2. **Finding the Stagnation Point(s) (where the water stops!):**
A stagnation point is like a super calm spot where the water isn't moving at all! That means both the outward speed ($v_r$) and the spinning speed ($v_\theta$) must be zero at the same time.
* First, let's make the spinning speed $v_\theta$ zero:
$U \sin \theta = 0$. Since $U$ is just a normal speed number (not zero), it means $\sin \theta$ must be 0. This happens when $\theta$ is $0$ degrees (pointing straight right) or $180$ degrees (pointing straight left).
* Next, let's make the outward speed $v_r$ zero, using our $\theta$ options:
If $\theta = 0$ (straight right), then $\cos \theta = 1$.
So, $-U(1) + \frac{q}{2 \pi r} = 0$. This means $\frac{q}{2 \pi r} = U$.
We can solve for $r$: $r = \frac{q}{2 \pi U}$. This gives us a spot! $(r, \theta) = \left( \frac{q}{2 \pi U}, 0 \right)$.

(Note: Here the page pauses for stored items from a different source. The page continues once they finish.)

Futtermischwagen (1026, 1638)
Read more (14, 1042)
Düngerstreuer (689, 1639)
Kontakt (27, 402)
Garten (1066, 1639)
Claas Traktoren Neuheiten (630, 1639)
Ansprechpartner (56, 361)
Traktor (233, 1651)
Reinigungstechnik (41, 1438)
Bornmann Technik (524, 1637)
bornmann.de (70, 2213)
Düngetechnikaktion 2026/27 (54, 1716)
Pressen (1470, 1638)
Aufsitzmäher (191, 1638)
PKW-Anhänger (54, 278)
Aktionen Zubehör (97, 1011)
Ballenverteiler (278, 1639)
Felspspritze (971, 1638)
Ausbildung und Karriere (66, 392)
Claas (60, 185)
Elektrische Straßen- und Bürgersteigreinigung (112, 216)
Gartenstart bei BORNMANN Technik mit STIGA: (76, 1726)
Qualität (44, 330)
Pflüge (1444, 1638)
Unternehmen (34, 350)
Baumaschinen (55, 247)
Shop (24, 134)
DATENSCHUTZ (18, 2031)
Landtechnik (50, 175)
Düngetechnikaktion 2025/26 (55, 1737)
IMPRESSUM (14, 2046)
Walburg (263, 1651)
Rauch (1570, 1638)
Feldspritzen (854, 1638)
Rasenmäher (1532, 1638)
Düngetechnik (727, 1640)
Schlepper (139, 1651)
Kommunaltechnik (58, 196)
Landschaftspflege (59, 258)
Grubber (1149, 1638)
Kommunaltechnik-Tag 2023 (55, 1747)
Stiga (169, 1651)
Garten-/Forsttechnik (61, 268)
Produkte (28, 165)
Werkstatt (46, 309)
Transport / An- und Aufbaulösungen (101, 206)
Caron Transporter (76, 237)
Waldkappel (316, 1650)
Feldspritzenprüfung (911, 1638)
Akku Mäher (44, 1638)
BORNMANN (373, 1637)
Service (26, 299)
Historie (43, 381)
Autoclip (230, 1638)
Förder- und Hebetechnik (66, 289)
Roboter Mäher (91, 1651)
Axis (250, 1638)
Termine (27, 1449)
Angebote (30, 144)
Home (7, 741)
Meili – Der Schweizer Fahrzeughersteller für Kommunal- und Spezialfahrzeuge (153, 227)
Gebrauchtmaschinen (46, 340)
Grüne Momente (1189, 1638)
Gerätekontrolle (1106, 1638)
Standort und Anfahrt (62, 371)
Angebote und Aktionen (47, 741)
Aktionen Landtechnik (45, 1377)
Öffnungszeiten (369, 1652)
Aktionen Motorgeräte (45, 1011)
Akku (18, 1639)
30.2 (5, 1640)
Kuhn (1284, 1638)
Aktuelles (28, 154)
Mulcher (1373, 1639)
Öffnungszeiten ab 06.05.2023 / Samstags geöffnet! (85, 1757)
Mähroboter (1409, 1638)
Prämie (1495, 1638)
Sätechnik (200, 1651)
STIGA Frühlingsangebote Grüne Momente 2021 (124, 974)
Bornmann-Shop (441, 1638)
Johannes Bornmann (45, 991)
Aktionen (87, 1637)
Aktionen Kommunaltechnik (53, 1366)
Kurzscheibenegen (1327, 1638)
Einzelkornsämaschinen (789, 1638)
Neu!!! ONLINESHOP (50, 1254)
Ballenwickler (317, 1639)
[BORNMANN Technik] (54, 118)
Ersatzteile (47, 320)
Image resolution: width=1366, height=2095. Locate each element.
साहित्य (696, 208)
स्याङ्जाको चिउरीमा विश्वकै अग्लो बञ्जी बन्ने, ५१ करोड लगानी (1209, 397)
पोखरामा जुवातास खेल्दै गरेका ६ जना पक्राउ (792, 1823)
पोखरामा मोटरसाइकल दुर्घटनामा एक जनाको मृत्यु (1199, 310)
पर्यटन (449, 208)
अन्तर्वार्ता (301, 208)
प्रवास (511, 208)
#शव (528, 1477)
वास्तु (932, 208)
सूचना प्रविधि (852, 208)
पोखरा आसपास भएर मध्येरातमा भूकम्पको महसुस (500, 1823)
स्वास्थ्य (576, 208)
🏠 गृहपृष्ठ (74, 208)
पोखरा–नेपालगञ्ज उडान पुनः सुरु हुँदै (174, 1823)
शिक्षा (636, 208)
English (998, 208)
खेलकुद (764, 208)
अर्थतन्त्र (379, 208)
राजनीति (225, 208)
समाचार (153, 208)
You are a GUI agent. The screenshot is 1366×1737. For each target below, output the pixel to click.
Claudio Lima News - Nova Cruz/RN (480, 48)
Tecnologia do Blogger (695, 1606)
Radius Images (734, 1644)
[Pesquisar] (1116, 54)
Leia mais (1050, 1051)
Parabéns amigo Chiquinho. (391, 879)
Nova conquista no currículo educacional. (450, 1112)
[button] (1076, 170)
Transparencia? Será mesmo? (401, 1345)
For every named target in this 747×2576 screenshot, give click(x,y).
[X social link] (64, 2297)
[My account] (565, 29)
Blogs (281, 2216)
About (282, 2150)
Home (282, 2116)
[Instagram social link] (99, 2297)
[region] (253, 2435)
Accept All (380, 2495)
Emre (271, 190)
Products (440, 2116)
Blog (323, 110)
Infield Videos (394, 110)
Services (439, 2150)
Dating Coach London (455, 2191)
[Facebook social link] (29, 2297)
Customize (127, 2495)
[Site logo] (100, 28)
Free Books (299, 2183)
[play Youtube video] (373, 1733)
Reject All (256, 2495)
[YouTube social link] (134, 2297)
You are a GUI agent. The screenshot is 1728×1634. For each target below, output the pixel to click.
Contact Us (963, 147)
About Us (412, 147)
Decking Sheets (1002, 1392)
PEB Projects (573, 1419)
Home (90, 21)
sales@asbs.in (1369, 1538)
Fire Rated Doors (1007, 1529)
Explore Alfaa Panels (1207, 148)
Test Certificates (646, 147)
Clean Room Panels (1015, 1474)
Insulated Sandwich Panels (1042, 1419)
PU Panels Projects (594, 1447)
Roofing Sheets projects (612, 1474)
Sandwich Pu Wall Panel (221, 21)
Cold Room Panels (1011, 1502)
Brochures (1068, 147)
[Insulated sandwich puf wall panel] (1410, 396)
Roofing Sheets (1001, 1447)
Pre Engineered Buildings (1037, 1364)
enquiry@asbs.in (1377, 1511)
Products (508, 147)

If $\theta = \pi$ (straight left), then $\cos \theta = -1$.
So, $-U(-1) + \frac{q}{2 \pi r} = 0$, which means $U + \frac{q}{2 \pi r} = 0$.
But wait! $U$ and $q$ are usually positive numbers (meaningful speeds and flow), and $r$ must be positive (it's a distance). So, $U + \frac{q}{2 \pi r}$ can never be zero! This means there's no stagnation point at $\theta = \pi$.
So, the only place where the water completely stops is at the spot $r = \frac{q}{2 \pi U}$ and $\theta = 0$.

3. **Checking the Stream Function Value at the Stagnation Point:**
Now we take our special "stopped" spot $(r, \theta) = \left( \frac{q}{2 \pi U}, 0 \right)$ and plug these values back into our original $\psi$ map:
$\psi = -U r \sin \theta + \frac{q \theta}{2 \pi}$
$\psi = -U \left( \frac{q}{2 \pi U} \right) \sin(0) + \frac{q (0)}{2 \pi}$
Since $\sin(0)$ is $0$, and $q \times 0$ is $0$:
$\psi = -U \left( \frac{q}{2 \pi U} \right) (0) + 0$
$\psi = 0$.
Look at that! The value of the stream function at the stagnation point is indeed 0. This means the streamline (the path the water takes) that passes through this stopped spot is the one where $\psi=0$. Cool!